_Task material_:
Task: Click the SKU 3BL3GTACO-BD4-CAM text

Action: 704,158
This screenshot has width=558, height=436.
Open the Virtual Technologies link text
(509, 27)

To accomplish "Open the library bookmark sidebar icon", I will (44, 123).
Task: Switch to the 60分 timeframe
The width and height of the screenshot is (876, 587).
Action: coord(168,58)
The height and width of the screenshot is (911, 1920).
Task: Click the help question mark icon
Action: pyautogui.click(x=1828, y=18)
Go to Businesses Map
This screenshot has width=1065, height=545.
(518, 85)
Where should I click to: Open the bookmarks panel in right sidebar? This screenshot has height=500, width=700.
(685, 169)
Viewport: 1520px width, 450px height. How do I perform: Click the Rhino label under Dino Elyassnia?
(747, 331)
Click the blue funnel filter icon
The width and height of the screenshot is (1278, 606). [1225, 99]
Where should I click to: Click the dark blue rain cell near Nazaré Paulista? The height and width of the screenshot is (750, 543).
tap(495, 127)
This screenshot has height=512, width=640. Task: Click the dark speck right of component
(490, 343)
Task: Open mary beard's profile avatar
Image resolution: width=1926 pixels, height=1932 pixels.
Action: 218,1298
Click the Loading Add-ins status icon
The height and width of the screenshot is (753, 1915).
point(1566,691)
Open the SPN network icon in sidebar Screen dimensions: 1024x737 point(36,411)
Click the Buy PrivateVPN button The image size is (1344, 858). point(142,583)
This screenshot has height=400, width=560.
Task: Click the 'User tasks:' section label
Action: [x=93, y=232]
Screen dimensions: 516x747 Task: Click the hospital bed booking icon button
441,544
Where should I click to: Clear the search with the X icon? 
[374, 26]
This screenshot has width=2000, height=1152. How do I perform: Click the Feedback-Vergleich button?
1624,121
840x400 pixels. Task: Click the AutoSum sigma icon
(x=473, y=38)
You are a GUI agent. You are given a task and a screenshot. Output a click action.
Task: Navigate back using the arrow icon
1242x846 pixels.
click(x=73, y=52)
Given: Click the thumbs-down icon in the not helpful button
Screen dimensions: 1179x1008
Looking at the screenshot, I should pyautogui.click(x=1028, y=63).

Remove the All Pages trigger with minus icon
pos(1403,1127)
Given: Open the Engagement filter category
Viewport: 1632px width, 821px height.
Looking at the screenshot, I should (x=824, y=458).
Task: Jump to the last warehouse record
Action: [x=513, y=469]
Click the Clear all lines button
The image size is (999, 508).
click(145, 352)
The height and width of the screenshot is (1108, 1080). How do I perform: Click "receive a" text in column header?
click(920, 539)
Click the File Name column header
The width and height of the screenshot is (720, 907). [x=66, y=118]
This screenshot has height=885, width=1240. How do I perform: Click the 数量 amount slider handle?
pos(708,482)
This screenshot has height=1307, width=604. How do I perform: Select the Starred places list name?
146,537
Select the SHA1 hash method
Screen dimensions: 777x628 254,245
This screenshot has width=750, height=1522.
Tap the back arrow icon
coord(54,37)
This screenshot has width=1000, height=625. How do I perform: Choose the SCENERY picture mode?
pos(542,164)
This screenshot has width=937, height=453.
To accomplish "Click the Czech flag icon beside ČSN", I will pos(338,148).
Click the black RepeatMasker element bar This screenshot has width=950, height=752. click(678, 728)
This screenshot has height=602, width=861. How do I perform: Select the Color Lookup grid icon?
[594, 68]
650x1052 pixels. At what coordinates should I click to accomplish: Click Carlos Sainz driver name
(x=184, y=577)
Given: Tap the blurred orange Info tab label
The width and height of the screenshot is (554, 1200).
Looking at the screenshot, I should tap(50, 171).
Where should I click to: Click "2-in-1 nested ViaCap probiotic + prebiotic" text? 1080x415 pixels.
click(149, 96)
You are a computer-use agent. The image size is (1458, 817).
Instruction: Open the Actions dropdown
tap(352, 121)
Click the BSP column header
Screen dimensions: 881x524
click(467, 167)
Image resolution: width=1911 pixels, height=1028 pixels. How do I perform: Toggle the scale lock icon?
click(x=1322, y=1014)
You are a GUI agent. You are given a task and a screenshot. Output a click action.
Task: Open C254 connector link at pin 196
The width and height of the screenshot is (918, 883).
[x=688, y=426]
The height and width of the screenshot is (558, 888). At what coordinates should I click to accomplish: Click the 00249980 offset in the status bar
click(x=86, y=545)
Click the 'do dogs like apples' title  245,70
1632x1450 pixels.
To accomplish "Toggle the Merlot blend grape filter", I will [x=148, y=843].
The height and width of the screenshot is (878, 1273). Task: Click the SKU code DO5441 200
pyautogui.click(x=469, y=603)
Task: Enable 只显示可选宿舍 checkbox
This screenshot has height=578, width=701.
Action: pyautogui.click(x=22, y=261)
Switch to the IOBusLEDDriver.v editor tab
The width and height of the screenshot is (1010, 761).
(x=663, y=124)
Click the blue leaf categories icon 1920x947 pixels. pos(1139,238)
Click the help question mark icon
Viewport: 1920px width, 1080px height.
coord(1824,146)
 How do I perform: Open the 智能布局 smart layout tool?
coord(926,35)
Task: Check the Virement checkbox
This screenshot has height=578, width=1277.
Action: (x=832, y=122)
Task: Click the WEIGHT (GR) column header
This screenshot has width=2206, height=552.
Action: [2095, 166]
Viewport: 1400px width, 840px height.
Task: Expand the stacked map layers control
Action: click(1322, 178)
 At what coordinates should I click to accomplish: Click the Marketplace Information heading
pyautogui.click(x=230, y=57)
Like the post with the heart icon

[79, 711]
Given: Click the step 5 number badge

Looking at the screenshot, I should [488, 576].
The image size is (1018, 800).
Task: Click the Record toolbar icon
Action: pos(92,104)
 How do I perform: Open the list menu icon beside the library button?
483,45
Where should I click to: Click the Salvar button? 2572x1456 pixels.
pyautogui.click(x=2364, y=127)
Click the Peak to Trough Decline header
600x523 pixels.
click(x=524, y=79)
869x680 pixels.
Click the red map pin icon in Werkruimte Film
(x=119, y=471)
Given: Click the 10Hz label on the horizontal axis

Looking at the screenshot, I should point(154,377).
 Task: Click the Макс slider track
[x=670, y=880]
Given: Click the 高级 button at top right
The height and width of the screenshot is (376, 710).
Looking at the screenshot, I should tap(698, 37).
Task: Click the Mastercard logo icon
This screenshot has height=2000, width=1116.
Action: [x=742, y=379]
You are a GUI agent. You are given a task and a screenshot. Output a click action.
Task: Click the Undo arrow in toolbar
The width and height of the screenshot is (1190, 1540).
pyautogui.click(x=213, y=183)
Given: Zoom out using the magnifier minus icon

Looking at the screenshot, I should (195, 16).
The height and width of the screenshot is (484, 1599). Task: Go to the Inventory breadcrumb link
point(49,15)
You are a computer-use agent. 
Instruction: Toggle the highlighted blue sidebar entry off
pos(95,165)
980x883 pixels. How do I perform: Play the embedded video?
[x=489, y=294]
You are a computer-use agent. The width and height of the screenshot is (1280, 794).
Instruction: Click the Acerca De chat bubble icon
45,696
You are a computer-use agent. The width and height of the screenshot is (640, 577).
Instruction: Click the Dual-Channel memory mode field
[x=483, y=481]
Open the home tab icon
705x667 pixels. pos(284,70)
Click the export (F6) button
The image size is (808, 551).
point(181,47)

_Exercise_: Pull every line with the string "checkbox" out of the material.

_Answer for this exercise_:
Task: Enable 只显示可选宿舍 checkbox
Task: Check the Virement checkbox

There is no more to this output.